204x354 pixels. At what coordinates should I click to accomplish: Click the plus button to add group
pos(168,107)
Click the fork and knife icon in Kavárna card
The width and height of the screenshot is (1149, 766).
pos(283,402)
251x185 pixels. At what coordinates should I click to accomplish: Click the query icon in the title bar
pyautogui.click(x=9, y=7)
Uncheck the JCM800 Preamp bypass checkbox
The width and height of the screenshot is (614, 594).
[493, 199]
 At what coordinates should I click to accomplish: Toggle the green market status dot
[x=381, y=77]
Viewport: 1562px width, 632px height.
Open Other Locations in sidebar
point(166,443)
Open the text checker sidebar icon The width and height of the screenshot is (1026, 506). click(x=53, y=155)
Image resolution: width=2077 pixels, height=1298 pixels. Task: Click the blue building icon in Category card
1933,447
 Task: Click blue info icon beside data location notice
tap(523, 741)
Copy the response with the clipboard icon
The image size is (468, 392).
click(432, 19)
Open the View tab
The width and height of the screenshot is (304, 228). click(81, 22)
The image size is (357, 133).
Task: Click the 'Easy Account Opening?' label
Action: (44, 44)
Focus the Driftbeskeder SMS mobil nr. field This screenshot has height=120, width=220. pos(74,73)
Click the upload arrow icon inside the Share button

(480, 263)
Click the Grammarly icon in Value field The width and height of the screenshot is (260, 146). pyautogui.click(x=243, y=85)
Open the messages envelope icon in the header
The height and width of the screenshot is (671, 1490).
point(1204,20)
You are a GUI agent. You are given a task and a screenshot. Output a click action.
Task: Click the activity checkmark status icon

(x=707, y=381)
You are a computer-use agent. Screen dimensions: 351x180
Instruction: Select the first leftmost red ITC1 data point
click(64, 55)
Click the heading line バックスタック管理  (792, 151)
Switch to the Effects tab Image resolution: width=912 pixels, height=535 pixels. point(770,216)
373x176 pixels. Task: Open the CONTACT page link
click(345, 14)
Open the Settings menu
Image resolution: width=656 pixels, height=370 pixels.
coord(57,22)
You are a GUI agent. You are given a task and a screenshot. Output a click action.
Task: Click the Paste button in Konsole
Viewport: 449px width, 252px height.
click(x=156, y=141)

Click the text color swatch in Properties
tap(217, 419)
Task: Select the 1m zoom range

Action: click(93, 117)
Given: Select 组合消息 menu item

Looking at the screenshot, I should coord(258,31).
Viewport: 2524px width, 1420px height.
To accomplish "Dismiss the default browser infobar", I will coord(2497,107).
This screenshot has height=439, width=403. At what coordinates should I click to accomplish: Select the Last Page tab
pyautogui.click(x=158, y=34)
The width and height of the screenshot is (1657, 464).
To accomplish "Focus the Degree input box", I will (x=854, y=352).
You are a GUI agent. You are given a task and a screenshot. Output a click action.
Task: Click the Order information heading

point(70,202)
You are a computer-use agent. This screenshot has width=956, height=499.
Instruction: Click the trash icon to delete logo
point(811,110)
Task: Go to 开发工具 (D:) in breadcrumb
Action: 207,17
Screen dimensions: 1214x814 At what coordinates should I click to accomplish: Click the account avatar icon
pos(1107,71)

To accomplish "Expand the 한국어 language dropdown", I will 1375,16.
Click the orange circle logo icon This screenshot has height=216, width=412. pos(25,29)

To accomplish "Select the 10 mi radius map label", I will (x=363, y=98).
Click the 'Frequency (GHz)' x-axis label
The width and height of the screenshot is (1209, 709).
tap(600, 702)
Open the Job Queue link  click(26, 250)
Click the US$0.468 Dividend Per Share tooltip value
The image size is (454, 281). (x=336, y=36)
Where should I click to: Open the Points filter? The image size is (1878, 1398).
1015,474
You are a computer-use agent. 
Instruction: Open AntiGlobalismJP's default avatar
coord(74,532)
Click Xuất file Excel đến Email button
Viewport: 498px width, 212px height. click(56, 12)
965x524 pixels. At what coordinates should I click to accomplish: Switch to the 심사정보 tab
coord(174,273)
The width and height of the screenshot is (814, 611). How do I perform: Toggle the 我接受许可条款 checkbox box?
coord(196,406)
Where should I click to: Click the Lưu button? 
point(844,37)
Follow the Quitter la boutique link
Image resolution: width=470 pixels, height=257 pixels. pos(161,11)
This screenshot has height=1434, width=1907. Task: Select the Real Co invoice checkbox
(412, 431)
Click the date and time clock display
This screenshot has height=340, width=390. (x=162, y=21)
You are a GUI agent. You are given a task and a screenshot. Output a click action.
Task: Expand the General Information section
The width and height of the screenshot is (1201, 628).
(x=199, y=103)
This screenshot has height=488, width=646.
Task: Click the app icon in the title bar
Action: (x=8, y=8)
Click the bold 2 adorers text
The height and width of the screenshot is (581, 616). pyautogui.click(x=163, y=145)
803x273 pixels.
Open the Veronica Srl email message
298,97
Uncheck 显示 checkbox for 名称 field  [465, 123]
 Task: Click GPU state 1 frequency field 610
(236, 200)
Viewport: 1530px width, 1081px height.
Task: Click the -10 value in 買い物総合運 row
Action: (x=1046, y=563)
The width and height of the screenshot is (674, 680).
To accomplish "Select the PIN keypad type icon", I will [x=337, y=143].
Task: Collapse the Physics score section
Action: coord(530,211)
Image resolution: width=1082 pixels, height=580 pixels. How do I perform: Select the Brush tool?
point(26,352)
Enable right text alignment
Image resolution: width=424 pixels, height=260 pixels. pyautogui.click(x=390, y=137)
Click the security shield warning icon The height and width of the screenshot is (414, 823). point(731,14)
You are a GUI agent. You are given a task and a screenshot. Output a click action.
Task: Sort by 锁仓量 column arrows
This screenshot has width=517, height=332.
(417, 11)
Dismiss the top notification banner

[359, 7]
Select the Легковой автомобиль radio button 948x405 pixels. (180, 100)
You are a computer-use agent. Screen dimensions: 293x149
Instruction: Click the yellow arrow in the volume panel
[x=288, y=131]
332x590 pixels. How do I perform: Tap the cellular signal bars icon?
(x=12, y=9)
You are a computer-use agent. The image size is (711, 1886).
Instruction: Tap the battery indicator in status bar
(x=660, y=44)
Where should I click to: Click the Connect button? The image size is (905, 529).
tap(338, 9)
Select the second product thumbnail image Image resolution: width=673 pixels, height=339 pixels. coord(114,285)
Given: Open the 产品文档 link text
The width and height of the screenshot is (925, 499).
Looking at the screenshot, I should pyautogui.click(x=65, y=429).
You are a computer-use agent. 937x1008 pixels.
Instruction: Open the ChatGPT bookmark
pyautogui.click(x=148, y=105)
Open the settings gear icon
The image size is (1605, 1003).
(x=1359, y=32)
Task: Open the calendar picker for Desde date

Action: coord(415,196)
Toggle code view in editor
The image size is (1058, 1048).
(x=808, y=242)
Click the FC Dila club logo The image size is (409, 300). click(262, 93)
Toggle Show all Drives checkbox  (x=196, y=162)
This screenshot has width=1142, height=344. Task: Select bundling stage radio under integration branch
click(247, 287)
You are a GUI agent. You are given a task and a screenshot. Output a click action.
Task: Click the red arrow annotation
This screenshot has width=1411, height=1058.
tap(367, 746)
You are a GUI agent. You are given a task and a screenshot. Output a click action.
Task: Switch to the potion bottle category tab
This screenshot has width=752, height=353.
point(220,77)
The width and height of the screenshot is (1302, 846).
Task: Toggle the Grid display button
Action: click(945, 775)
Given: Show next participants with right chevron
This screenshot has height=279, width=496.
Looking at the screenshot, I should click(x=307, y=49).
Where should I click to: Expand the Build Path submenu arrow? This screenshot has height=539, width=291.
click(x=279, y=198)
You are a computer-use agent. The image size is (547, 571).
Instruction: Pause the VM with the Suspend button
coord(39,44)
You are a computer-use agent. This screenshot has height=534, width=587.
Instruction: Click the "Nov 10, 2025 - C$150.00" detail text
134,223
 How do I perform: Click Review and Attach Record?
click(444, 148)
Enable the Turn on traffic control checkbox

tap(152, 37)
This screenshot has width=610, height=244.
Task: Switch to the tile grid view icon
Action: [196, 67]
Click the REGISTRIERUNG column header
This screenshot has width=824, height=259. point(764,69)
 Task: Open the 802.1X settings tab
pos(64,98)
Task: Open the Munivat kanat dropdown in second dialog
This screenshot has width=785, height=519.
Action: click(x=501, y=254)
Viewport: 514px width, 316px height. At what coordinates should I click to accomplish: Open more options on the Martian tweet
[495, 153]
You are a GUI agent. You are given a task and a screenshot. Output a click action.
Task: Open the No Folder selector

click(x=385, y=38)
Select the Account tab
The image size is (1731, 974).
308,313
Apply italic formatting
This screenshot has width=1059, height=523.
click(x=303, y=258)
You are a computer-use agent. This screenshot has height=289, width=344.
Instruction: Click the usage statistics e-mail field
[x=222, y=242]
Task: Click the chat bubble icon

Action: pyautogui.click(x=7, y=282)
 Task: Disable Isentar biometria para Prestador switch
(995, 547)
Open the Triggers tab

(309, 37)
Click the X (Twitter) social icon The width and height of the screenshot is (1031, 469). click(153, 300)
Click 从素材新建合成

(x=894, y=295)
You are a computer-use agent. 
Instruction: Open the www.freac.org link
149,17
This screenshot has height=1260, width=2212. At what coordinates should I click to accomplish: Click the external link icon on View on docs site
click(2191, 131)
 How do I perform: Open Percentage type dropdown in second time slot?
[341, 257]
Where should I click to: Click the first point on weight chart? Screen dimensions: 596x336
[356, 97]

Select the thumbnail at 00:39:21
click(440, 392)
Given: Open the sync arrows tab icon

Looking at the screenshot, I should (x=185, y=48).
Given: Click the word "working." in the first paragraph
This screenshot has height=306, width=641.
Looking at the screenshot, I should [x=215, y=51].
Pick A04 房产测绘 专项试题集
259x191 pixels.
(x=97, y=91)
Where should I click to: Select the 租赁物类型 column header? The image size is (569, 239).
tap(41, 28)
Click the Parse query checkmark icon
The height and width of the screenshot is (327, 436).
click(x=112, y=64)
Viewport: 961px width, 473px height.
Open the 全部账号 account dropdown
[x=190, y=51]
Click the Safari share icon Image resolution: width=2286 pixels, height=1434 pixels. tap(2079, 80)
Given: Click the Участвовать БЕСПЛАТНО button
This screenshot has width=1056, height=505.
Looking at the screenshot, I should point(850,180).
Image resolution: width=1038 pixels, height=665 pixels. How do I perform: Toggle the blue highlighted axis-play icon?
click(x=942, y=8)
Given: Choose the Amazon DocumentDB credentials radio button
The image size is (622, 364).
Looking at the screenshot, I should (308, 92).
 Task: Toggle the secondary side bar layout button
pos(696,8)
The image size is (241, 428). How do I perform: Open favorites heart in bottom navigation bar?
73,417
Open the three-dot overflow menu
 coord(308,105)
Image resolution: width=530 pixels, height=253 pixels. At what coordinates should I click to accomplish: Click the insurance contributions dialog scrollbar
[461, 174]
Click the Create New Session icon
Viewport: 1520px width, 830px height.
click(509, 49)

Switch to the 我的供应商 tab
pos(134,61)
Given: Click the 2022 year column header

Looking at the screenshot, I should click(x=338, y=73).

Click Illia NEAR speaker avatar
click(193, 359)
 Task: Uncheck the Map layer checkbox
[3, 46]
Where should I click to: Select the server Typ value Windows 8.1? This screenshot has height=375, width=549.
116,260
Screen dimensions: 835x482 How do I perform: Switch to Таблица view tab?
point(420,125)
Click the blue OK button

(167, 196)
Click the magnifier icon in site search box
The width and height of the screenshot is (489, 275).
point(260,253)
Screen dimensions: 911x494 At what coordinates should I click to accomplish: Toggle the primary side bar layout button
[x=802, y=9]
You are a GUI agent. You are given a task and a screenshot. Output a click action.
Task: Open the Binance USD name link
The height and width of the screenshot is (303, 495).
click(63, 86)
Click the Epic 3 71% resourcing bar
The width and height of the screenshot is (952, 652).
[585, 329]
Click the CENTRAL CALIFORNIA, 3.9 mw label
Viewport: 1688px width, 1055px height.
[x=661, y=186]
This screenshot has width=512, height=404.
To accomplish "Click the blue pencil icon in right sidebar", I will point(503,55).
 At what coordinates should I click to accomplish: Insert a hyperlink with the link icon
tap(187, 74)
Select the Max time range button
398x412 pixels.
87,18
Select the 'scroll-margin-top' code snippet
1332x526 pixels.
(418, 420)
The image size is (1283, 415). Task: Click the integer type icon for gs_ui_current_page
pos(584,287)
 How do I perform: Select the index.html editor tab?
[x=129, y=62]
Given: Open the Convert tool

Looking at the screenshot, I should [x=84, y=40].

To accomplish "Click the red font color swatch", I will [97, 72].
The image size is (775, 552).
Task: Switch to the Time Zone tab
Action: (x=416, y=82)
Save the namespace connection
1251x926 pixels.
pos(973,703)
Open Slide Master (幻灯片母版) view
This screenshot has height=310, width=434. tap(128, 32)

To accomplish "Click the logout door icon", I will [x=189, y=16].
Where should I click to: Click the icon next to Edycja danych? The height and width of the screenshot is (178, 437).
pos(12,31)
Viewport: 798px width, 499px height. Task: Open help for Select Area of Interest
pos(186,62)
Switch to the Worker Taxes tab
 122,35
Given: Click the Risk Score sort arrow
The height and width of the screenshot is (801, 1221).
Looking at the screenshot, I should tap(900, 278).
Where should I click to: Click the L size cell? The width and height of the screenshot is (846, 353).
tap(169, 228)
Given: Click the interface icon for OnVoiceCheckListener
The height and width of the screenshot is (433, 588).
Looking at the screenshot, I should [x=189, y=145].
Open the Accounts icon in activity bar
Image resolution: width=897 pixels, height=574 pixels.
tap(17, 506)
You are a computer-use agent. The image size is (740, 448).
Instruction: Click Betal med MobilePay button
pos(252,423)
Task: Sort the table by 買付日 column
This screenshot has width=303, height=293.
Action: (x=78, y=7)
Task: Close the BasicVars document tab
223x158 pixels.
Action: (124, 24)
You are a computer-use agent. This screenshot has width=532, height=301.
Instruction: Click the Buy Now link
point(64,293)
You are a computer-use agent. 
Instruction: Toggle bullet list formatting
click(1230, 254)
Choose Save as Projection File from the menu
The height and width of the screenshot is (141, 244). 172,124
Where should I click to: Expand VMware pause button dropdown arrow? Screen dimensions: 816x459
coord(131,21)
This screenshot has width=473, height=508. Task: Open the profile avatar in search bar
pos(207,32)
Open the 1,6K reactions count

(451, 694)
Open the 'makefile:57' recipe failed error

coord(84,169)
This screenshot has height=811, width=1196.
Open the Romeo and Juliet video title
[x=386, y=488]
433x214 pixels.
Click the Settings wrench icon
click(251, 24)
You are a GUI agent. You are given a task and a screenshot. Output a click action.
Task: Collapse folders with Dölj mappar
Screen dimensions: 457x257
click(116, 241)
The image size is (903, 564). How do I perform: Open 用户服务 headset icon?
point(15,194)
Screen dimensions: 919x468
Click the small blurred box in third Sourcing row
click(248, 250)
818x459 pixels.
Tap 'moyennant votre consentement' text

##############################

THE PROBLEM: Rewrite the records above as a numbered list, from the line containing "Where should I click to: Click the Connect" to the line containing "Toggle Show all", with both of those lines included and all blank lines omitted.

OUTPUT FOR THIS EXERCISE:
1. Where should I click to: Click the Connect button? The image size is (905, 529).
2. tap(338, 9)
3. Select the second product thumbnail image Image resolution: width=673 pixels, height=339 pixels. coord(114,285)
4. Given: Open the 产品文档 link text
5. The width and height of the screenshot is (925, 499).
6. Looking at the screenshot, I should pyautogui.click(x=65, y=429).
7. You are a computer-use agent. 937x1008 pixels.
8. Instruction: Open the ChatGPT bookmark
9. pyautogui.click(x=148, y=105)
10. Open the settings gear icon
11. The image size is (1605, 1003).
12. (x=1359, y=32)
13. Task: Open the calendar picker for Desde date
14. Action: coord(415,196)
15. Toggle code view in editor
16. The image size is (1058, 1048).
17. (x=808, y=242)
18. Click the FC Dila club logo The image size is (409, 300). click(262, 93)
19. Toggle Show all Drives checkbox  (x=196, y=162)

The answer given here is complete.